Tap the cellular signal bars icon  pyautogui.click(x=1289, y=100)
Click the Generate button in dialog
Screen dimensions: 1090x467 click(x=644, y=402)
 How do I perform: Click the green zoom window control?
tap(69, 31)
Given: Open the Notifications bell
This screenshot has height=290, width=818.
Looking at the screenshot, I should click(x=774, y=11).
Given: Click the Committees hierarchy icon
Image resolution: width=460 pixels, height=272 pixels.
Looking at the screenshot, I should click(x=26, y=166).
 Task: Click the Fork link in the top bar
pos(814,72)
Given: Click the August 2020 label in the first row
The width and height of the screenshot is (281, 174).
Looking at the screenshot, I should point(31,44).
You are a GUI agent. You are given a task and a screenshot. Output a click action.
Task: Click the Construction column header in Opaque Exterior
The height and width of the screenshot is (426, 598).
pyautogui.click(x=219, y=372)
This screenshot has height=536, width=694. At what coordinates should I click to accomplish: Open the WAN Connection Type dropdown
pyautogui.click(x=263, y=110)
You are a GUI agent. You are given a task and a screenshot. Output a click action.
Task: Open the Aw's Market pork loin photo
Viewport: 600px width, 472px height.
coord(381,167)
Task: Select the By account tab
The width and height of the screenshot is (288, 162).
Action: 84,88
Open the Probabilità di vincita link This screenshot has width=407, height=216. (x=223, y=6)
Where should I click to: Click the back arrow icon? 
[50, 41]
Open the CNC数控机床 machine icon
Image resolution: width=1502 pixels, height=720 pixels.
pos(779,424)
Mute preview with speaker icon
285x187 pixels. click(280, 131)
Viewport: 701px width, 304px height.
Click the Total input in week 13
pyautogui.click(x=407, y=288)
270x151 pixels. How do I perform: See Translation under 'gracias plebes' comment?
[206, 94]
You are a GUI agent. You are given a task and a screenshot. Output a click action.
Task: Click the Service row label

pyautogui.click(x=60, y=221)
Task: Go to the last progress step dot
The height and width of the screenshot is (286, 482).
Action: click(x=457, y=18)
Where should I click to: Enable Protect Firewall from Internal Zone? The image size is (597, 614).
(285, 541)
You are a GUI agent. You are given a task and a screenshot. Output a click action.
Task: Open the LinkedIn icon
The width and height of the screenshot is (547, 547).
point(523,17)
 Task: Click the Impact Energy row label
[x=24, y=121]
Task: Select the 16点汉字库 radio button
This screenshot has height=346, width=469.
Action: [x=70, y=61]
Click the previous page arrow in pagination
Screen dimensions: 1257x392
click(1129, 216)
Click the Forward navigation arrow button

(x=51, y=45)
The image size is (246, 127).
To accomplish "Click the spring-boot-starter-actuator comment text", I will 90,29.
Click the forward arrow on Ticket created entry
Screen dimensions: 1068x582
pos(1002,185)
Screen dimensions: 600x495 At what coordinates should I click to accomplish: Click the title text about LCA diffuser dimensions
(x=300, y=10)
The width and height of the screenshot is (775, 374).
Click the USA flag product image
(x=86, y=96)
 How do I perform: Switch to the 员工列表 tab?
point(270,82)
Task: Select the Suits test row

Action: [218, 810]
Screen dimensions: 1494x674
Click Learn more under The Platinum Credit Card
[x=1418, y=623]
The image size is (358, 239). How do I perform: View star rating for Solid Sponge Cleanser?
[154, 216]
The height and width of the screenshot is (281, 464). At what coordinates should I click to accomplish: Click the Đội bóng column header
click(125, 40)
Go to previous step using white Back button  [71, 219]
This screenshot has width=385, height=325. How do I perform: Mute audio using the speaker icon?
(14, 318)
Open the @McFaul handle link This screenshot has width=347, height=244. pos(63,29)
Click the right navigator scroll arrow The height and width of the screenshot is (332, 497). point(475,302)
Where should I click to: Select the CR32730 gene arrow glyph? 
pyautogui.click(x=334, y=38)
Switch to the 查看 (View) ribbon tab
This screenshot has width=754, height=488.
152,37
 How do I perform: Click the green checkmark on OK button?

....

Reproduce the lines from the one containing "Task: Select the 16点汉字库 radio button" to the end of the entries, keeping both ends and adding nothing.

Exercise solution:
Task: Select the 16点汉字库 radio button
This screenshot has height=346, width=469.
Action: [x=70, y=61]
Click the previous page arrow in pagination
Screen dimensions: 1257x392
click(1129, 216)
Click the Forward navigation arrow button

(x=51, y=45)
The image size is (246, 127).
To accomplish "Click the spring-boot-starter-actuator comment text", I will 90,29.
Click the forward arrow on Ticket created entry
Screen dimensions: 1068x582
pos(1002,185)
Screen dimensions: 600x495 At what coordinates should I click to accomplish: Click the title text about LCA diffuser dimensions
(x=300, y=10)
The width and height of the screenshot is (775, 374).
Click the USA flag product image
(x=86, y=96)
 How do I perform: Switch to the 员工列表 tab?
point(270,82)
Task: Select the Suits test row

Action: [218, 810]
Screen dimensions: 1494x674
Click Learn more under The Platinum Credit Card
[x=1418, y=623]
The image size is (358, 239). How do I perform: View star rating for Solid Sponge Cleanser?
[154, 216]
The height and width of the screenshot is (281, 464). At what coordinates should I click to accomplish: Click the Đội bóng column header
click(125, 40)
Go to previous step using white Back button  [71, 219]
This screenshot has width=385, height=325. How do I perform: Mute audio using the speaker icon?
(14, 318)
Open the @McFaul handle link This screenshot has width=347, height=244. pos(63,29)
Click the right navigator scroll arrow The height and width of the screenshot is (332, 497). point(475,302)
Where should I click to: Select the CR32730 gene arrow glyph? 
pyautogui.click(x=334, y=38)
Switch to the 查看 (View) ribbon tab
This screenshot has width=754, height=488.
152,37
 How do I perform: Click the green checkmark on OK button?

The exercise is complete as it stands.